What you will do ▸
Report only how many lines of the records contain the word "computer".

━━━━━ Available records ━━━━━

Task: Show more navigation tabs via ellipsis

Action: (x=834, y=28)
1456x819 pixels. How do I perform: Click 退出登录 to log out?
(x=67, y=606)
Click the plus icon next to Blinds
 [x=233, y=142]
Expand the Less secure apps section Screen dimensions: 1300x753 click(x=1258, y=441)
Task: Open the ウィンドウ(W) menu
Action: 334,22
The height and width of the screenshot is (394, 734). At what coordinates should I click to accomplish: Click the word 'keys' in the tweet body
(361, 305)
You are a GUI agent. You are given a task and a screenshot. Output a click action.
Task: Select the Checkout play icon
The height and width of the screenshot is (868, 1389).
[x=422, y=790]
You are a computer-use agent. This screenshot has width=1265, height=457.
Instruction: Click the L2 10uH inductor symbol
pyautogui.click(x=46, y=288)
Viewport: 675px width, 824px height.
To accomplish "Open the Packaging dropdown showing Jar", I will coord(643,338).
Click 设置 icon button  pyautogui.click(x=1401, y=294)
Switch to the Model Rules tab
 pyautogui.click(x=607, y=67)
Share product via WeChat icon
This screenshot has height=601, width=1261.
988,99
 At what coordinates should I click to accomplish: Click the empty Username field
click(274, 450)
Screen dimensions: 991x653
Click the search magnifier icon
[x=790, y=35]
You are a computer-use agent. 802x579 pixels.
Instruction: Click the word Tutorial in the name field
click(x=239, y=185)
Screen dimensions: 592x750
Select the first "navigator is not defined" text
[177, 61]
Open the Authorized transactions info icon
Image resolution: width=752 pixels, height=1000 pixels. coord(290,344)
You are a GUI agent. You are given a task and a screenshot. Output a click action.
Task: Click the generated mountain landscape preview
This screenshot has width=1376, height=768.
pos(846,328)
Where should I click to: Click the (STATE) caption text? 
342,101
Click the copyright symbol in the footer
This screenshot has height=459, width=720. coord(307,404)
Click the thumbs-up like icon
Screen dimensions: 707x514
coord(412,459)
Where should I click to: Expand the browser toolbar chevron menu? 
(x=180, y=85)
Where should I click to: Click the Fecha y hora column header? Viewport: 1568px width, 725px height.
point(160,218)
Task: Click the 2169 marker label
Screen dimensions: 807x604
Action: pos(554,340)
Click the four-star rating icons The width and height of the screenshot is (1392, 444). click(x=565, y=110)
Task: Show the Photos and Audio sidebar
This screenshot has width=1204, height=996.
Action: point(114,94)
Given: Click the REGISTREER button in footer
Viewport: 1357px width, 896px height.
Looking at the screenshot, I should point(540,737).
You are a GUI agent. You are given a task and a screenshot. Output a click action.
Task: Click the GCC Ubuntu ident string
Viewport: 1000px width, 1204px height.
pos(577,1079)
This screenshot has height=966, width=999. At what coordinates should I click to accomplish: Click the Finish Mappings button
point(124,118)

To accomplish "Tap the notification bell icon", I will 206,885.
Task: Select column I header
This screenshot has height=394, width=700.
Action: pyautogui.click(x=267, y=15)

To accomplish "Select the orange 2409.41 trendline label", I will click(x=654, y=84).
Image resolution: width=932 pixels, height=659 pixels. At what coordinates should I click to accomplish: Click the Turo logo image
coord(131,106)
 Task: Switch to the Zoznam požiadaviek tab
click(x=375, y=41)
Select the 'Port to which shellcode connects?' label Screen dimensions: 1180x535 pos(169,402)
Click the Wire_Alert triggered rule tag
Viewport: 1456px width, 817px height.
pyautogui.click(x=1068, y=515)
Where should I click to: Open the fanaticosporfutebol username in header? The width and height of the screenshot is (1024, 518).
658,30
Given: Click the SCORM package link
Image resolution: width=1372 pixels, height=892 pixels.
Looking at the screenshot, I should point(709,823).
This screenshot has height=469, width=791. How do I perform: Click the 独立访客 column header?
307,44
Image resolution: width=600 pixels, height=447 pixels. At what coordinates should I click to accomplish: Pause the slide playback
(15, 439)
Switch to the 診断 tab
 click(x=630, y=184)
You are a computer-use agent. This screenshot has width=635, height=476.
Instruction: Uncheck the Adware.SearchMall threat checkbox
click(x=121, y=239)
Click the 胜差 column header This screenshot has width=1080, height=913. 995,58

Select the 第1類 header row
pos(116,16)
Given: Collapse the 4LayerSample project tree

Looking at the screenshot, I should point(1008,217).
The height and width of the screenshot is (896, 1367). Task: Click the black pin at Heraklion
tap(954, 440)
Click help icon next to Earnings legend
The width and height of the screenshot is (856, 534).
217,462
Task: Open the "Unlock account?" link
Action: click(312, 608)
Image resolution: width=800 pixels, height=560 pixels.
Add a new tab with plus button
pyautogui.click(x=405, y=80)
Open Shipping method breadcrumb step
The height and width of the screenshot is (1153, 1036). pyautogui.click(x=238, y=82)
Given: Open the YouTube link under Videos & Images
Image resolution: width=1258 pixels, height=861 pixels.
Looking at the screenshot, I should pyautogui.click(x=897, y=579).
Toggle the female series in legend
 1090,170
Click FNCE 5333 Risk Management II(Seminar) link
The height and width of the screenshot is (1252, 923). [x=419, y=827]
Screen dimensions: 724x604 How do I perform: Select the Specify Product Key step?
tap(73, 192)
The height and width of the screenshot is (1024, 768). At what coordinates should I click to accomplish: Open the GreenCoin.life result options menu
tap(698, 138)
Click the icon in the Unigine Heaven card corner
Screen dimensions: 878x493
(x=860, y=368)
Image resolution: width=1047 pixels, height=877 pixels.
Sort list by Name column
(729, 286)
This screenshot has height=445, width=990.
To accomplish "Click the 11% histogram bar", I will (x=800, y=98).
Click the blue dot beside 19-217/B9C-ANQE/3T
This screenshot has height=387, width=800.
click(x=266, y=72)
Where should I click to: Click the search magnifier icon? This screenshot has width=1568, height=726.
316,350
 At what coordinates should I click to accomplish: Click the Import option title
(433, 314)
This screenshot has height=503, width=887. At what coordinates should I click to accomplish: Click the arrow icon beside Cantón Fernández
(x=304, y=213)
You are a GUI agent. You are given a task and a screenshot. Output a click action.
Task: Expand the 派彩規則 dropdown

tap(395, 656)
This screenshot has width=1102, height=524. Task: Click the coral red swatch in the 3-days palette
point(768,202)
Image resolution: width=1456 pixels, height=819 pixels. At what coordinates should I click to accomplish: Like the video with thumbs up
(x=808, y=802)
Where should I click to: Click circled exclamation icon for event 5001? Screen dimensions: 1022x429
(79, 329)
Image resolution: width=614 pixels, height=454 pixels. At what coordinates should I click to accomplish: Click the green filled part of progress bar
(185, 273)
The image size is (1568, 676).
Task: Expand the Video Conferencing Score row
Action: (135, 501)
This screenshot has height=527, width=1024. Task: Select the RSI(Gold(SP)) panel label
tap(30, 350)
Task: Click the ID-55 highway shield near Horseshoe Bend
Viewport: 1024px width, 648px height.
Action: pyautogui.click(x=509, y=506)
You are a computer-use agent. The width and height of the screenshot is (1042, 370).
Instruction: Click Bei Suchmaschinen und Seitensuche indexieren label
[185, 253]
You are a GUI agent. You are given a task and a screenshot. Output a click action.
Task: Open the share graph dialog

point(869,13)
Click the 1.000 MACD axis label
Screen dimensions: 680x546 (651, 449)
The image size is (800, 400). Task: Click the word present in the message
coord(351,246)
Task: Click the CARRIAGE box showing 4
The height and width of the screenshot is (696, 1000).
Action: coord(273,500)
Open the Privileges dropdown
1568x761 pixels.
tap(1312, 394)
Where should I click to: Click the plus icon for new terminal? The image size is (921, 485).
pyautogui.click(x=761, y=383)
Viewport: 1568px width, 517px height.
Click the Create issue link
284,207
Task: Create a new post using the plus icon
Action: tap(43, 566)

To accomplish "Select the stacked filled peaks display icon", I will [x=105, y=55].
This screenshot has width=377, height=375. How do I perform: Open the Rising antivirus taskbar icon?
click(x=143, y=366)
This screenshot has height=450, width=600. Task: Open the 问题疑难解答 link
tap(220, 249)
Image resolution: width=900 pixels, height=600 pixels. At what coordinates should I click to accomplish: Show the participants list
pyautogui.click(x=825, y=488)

━━━━━

Exercise answer ▸
4